Nem todas as tentativas de business email compromise assentam num domínio semelhante falsificado. Por vezes, começam com uma conta de e-mail genuinamente comprometida, na qual o atacante simplesmente iniciou sessão utilizando uma palavra-passe que já tinha sido exposta noutro local.

Uma vez lá dentro, não precisam de falsificar nada. Podem ler tópicos antigos, reproduzir com exatidão o tom e a formatação e enviar o pedido fraudulento a partir de um endereço que passa em todas as verificações de autenticação, porque se trata mesmo da própria conta do remetente.

É aqui que a higiene das palavras-passe e a prevenção de business email compromise se cruzam diretamente.
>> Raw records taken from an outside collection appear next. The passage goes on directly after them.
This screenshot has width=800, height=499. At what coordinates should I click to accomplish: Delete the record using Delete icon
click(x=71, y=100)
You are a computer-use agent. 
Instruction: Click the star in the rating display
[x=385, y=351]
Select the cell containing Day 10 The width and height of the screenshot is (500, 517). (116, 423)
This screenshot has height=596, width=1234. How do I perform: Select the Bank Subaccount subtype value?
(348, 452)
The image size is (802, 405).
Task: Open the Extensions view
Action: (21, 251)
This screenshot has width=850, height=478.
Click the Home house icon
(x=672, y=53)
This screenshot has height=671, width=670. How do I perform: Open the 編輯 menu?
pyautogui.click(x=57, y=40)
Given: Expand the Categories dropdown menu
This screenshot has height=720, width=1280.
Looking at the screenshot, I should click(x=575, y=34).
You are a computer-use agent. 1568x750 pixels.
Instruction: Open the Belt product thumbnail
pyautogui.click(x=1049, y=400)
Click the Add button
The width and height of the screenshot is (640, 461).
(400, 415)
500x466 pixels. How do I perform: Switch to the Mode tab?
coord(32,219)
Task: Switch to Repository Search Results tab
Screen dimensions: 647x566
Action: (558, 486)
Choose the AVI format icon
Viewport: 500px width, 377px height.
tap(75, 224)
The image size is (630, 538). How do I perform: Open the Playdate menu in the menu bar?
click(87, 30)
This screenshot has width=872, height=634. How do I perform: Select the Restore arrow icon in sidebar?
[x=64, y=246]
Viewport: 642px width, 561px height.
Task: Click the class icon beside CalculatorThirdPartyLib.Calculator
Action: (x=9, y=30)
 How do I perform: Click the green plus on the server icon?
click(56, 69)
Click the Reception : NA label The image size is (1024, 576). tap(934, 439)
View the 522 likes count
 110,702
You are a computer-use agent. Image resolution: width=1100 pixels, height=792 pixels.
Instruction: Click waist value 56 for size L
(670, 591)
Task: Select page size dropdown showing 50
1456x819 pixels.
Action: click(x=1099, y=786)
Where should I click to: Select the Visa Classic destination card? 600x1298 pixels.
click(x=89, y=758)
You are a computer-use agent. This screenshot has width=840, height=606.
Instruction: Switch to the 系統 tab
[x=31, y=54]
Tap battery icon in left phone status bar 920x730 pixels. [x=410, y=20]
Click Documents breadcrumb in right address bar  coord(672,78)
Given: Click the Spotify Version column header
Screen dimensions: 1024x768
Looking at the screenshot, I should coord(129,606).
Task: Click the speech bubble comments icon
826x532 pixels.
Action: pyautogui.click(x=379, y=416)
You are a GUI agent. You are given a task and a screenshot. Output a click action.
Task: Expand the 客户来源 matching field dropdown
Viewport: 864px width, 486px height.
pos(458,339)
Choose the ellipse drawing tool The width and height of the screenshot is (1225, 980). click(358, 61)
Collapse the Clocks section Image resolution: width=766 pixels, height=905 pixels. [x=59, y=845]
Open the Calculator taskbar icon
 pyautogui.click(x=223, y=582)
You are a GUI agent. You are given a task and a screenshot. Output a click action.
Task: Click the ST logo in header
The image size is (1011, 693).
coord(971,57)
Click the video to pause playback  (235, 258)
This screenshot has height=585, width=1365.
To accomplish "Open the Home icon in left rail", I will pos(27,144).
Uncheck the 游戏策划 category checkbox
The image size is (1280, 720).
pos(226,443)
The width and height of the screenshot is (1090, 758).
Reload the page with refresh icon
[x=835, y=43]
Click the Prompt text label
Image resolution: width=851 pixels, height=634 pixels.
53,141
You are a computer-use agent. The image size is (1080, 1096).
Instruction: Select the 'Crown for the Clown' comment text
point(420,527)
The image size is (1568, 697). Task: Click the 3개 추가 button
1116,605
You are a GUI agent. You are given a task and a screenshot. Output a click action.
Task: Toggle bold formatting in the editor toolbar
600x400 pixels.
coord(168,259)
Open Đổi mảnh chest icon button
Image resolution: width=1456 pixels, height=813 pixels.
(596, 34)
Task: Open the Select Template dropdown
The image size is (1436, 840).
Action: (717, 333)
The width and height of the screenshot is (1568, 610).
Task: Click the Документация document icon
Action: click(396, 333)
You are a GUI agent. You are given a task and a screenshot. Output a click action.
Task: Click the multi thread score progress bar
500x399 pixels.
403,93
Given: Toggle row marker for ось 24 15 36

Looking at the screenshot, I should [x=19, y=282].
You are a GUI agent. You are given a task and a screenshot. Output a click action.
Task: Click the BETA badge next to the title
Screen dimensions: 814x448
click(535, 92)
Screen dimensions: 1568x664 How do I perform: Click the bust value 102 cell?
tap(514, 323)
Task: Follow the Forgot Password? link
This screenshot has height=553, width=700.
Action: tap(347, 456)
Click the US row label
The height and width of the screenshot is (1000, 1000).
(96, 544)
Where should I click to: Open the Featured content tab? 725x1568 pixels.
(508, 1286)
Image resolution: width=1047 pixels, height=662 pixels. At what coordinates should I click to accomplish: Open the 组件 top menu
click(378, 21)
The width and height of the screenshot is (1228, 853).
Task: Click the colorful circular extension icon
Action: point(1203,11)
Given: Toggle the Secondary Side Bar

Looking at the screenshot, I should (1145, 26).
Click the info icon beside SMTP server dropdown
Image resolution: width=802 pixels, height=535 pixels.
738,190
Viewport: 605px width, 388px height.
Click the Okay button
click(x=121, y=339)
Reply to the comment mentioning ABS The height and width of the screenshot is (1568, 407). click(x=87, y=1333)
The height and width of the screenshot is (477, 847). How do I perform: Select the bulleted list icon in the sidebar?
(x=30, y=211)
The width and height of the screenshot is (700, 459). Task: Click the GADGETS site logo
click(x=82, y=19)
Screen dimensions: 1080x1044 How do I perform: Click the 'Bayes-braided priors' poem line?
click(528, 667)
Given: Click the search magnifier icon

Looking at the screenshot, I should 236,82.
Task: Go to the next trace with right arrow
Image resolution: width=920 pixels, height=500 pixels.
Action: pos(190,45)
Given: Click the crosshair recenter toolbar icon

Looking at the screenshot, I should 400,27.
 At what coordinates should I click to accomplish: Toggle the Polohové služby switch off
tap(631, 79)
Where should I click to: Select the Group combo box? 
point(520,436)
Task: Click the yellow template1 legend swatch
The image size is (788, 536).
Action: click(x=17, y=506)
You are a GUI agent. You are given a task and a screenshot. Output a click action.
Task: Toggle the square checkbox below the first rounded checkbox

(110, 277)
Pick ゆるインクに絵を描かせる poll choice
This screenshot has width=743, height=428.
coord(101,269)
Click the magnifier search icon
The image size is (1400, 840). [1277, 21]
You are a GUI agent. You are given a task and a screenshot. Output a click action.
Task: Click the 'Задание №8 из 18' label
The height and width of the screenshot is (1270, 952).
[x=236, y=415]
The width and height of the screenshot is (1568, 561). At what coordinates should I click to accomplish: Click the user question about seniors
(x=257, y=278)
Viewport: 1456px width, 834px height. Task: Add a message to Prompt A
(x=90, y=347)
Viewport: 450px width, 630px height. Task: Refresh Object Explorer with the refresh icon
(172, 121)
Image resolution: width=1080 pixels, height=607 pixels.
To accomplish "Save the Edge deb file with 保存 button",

O Data Breach Observatory da Proton monitoriza a frequência com que as credenciais empresariais surgem em bases de dados criminosas muito antes de alguém dentro da empresa afetada se aperceber, e o comprometimento de conta é exatamente o resultado que esses dados possibilitam.

Um e-mail profissional seguro, palavras-passe únicas em todas as contas, combinados com a autenticação multifator (MFA), garantem que uma palavra-passe divulgada numa fuga não possa ser reutilizada para aceder a uma caixa de correio e lançar uma tentativa de business email compromise a partir do interior.

Um gestor de palavras-passe profissional como o Proton Pass for Business torna este padrão realista de manter em toda a organização, em vez de depender de funcionários individuais lembrarem-se de não reutilizar uma palavra-passe. Quando as credenciais são geradas e armazenadas adequadamente, as vulnerabilidades a violações de dados e a apropriações de contas são significativamente reduzidas.